Then I thought, "Wonder if Andrew Cone's moving crew hauling random furniture in and out of our driveway where he'd "stored" it has anything to do with this?"
I called Ben and asked, did you hit the entryway alcove doorframe with a large piece of furniture, or, say, Andrew's truck?

There was silence.

"Because the door doesn't close anymore," I prodded.

"Um, yeah, there was something," Ben said. "When we couldn't start Andrew's truck, two of us were pushing it out of the driveway, and the drivers' side door was open and it hit the east side of the entryway. But that was only the strength of two people pushing."

And the weight of a truck, Allie pointed out when I relayed the news.

So I decided to take a piece of lumber and hold it against the east side of the door frame, and hit it with a sledgehammer. The frame jumped a bit. Several knocks later - probably much appreciated by sleeping neighbors - the door was able to close.

I was glad to have the seemingly instinctual knowledge to use a piece of lumber to distribute the power of the sledge hammer, and somewhat disconcerted that 1. our entryway can shift on its foundation like that 2. someone ran a car into the house and didn't check for damage. (I made Ben promise to change his policy next time.)

That's Haymarket: The house is out of square; was it an earthquake, or Andrew Cone?

Wednesday, May 7, 2008

heart of fertilizer

Corrigan, Sophia T and I were toiling in the soil on the sunshiny Sunday. Frequently the promoter of using mulch (since I am the weeder otherwise) I eyed the lawn of the neighboring apartment building. A shave was due and the nitrogen rich grass clippings would make our veggies happy.

[Interface element records]
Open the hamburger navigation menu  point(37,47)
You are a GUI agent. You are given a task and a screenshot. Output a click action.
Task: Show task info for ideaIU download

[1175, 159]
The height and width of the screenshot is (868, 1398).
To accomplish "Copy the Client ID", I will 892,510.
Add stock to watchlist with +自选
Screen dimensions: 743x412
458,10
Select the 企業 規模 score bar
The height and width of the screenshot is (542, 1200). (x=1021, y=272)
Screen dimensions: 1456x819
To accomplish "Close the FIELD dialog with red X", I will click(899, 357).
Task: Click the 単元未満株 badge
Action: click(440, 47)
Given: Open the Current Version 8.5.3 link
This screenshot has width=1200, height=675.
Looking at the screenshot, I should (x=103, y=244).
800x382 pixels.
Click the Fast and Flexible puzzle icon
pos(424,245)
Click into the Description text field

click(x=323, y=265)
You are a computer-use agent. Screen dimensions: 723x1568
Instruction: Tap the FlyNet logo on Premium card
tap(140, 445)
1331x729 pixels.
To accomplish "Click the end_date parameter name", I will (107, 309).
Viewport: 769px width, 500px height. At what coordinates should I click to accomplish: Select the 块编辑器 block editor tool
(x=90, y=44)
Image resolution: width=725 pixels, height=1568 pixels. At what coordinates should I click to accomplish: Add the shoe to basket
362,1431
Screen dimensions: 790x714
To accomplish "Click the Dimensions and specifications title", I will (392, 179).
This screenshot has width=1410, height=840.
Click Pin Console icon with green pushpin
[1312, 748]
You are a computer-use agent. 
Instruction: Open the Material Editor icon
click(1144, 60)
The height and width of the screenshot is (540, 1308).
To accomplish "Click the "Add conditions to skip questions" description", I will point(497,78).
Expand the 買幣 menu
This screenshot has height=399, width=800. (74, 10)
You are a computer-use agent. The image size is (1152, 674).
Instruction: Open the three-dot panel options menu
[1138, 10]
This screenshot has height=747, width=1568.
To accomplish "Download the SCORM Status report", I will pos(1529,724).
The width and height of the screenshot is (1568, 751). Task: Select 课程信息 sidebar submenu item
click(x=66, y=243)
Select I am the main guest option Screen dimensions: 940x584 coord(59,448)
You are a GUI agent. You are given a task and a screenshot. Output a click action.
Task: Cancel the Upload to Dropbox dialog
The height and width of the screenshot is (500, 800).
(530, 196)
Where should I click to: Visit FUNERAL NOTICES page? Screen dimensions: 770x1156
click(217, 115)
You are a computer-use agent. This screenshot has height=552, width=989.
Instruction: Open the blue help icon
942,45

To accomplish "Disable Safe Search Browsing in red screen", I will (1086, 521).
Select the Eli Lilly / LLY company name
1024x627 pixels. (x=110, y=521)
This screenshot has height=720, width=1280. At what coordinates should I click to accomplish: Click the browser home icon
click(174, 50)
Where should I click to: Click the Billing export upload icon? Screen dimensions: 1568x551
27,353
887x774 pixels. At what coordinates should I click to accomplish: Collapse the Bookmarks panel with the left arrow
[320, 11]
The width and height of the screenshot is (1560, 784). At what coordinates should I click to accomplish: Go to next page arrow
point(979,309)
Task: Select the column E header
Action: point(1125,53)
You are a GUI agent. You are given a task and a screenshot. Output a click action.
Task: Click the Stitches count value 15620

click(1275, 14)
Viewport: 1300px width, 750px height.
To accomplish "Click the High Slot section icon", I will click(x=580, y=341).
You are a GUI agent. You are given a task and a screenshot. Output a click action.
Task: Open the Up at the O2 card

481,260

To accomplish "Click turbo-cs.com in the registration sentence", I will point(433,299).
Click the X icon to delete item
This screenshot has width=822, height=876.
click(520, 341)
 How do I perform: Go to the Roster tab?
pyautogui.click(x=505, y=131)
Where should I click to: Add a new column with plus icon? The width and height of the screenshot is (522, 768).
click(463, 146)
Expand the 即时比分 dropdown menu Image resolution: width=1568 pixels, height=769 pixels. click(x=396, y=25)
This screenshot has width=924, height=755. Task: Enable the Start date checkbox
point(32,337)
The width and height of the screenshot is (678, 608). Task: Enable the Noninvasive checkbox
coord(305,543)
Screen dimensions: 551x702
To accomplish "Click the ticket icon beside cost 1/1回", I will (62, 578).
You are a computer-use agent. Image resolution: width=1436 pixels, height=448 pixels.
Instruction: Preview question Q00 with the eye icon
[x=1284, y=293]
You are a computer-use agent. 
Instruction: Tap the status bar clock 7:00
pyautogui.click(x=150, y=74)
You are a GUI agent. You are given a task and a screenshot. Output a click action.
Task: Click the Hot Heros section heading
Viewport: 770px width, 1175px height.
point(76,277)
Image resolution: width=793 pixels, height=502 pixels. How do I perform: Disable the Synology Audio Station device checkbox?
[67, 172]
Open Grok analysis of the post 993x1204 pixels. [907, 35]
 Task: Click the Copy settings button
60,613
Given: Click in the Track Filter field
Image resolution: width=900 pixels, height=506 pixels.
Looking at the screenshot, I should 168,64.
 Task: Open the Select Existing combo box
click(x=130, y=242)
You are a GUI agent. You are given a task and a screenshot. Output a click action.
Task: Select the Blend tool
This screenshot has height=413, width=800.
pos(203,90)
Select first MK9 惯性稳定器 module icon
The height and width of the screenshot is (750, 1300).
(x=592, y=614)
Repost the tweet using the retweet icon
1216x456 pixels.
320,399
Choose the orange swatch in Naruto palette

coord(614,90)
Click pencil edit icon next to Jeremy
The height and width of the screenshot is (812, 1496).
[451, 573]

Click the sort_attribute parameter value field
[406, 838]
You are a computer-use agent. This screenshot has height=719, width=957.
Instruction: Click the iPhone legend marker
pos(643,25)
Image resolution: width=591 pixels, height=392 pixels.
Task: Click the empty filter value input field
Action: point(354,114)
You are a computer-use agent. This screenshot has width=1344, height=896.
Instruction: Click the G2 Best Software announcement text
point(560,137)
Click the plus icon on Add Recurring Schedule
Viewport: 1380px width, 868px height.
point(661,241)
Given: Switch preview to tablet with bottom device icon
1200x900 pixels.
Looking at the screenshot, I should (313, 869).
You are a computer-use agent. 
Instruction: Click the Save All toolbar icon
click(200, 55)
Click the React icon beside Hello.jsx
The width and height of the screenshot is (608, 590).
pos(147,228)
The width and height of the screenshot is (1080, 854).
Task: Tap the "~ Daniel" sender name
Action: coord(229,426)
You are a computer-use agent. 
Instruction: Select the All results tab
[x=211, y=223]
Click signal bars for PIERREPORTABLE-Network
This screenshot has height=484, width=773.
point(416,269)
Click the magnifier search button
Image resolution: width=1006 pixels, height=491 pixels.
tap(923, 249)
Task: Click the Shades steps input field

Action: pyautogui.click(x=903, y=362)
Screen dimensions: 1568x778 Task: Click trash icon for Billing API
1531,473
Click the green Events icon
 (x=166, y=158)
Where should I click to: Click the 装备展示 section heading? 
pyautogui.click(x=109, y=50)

▸ **DIRECTIVE 1**
Reproduce the part of the blog excerpt about the damaged door frame that opens with the words containing "I was glad to" and closes with "policy next time.)".
▸ **DIRECTIVE 2**
Decide whether each statement below agrees with the blog excerpt about the damaged door frame, answering yes or no and quoting the deciding words: (a) Ben said the passenger side door of the truck struck the entryway. (b) The narrator held a piece of lumber against the east side of the door frame before striking it. (c) The gardening described at the end took place on a rainy Saturday.
▸ **DIRECTIVE 3**
According to the blog excerpt about the damaged door frame, why were two people pushing Andrew's truck out of the driveway?

▸ **REPLY 1**
I was glad to have the seemingly instinctual knowledge to use a piece of lumber to distribute the power of the sledge hammer, and somewhat disconcerted that 1. our entryway can shift on its foundation like that 2. someone ran a car into the house and didn't check for damage. (I made Ben promise to change his policy next time.)

▸ **REPLY 2**
(a) No: "the drivers' side door was open and it hit the east side of the entryway"
(b) Yes: "take a piece of lumber and hold it against the east side of the door frame, and hit it with a sledgehammer"
(c) No: "toiling in the soil on the sunshiny Sunday"

▸ **REPLY 3**
They couldn't start the truck.